### WORK INSTRUCTIONS
Can you reproduce every one of the items below verbatim, line for line?
━━━━━ RAW RECORDS ━━━━━
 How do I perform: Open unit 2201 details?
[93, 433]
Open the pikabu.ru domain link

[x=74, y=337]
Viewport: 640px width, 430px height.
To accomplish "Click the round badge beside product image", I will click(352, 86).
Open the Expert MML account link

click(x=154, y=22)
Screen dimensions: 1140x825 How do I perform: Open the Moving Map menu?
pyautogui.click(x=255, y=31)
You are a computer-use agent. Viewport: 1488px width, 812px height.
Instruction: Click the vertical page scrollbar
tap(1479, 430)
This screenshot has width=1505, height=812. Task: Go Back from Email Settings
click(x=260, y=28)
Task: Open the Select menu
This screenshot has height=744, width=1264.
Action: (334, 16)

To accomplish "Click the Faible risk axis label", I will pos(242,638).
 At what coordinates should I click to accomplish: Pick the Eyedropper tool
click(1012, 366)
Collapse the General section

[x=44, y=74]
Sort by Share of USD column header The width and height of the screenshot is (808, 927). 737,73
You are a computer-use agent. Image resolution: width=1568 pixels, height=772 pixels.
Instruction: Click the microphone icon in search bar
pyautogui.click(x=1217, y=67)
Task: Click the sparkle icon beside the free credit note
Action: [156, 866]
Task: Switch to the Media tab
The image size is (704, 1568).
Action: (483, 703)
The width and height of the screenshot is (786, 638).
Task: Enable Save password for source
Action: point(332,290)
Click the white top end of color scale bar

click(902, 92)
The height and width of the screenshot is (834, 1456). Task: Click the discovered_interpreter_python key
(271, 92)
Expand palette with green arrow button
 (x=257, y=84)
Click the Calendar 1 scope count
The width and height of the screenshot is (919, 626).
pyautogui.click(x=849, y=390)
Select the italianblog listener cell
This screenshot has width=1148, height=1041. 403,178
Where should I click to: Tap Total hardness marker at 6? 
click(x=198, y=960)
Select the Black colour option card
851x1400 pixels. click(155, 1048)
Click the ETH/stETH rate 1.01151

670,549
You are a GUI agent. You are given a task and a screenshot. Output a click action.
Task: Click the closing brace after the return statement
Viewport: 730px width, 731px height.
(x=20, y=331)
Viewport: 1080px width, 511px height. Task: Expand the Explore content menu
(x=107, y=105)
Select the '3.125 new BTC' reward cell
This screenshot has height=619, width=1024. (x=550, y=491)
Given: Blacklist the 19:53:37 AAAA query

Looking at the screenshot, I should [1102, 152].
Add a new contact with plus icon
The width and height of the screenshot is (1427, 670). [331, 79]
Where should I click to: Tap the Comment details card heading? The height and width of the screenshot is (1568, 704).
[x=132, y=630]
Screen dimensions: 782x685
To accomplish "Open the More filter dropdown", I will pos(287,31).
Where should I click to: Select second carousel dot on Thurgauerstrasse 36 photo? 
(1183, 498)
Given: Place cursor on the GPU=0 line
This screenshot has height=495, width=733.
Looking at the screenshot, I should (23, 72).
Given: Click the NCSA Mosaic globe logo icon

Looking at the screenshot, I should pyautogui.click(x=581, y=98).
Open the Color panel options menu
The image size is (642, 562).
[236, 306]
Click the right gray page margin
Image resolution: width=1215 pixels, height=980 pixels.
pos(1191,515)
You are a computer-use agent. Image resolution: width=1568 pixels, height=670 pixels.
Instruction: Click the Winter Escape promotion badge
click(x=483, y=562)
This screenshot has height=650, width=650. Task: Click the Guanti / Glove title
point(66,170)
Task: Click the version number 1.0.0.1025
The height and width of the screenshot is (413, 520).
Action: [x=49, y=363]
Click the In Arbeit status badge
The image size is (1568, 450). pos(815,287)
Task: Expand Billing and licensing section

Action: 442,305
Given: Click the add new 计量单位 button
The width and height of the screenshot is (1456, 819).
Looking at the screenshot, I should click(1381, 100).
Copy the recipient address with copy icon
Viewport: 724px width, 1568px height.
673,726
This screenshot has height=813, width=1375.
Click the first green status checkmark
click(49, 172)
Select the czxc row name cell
━━━━━
### RESPONSE TO THE TASK
 How do I perform: Open unit 2201 details?
[93, 433]
Open the pikabu.ru domain link

[x=74, y=337]
Viewport: 640px width, 430px height.
To accomplish "Click the round badge beside product image", I will click(352, 86).
Open the Expert MML account link

click(x=154, y=22)
Screen dimensions: 1140x825 How do I perform: Open the Moving Map menu?
pyautogui.click(x=255, y=31)
You are a computer-use agent. Viewport: 1488px width, 812px height.
Instruction: Click the vertical page scrollbar
tap(1479, 430)
This screenshot has width=1505, height=812. Task: Go Back from Email Settings
click(x=260, y=28)
Task: Open the Select menu
This screenshot has height=744, width=1264.
Action: (334, 16)

To accomplish "Click the Faible risk axis label", I will pos(242,638).
 At what coordinates should I click to accomplish: Pick the Eyedropper tool
click(1012, 366)
Collapse the General section

[x=44, y=74]
Sort by Share of USD column header The width and height of the screenshot is (808, 927). 737,73
You are a computer-use agent. Image resolution: width=1568 pixels, height=772 pixels.
Instruction: Click the microphone icon in search bar
pyautogui.click(x=1217, y=67)
Task: Click the sparkle icon beside the free credit note
Action: [156, 866]
Task: Switch to the Media tab
The image size is (704, 1568).
Action: (483, 703)
The width and height of the screenshot is (786, 638).
Task: Enable Save password for source
Action: point(332,290)
Click the white top end of color scale bar

click(902, 92)
The height and width of the screenshot is (834, 1456). Task: Click the discovered_interpreter_python key
(271, 92)
Expand palette with green arrow button
 (x=257, y=84)
Click the Calendar 1 scope count
The width and height of the screenshot is (919, 626).
pyautogui.click(x=849, y=390)
Select the italianblog listener cell
This screenshot has width=1148, height=1041. 403,178
Where should I click to: Tap Total hardness marker at 6? 
click(x=198, y=960)
Select the Black colour option card
851x1400 pixels. click(155, 1048)
Click the ETH/stETH rate 1.01151

670,549
You are a GUI agent. You are given a task and a screenshot. Output a click action.
Task: Click the closing brace after the return statement
Viewport: 730px width, 731px height.
(x=20, y=331)
Viewport: 1080px width, 511px height. Task: Expand the Explore content menu
(x=107, y=105)
Select the '3.125 new BTC' reward cell
This screenshot has height=619, width=1024. (x=550, y=491)
Given: Blacklist the 19:53:37 AAAA query

Looking at the screenshot, I should [1102, 152].
Add a new contact with plus icon
The width and height of the screenshot is (1427, 670). [331, 79]
Where should I click to: Tap the Comment details card heading? The height and width of the screenshot is (1568, 704).
[x=132, y=630]
Screen dimensions: 782x685
To accomplish "Open the More filter dropdown", I will pos(287,31).
Where should I click to: Select second carousel dot on Thurgauerstrasse 36 photo? 
(1183, 498)
Given: Place cursor on the GPU=0 line
This screenshot has height=495, width=733.
Looking at the screenshot, I should (23, 72).
Given: Click the NCSA Mosaic globe logo icon

Looking at the screenshot, I should pyautogui.click(x=581, y=98).
Open the Color panel options menu
The image size is (642, 562).
[236, 306]
Click the right gray page margin
Image resolution: width=1215 pixels, height=980 pixels.
pos(1191,515)
You are a computer-use agent. Image resolution: width=1568 pixels, height=670 pixels.
Instruction: Click the Winter Escape promotion badge
click(x=483, y=562)
This screenshot has height=650, width=650. Task: Click the Guanti / Glove title
point(66,170)
Task: Click the version number 1.0.0.1025
The height and width of the screenshot is (413, 520).
Action: [x=49, y=363]
Click the In Arbeit status badge
The image size is (1568, 450). pos(815,287)
Task: Expand Billing and licensing section

Action: 442,305
Given: Click the add new 计量单位 button
The width and height of the screenshot is (1456, 819).
Looking at the screenshot, I should click(1381, 100).
Copy the recipient address with copy icon
Viewport: 724px width, 1568px height.
673,726
This screenshot has height=813, width=1375.
Click the first green status checkmark
click(49, 172)
Select the czxc row name cell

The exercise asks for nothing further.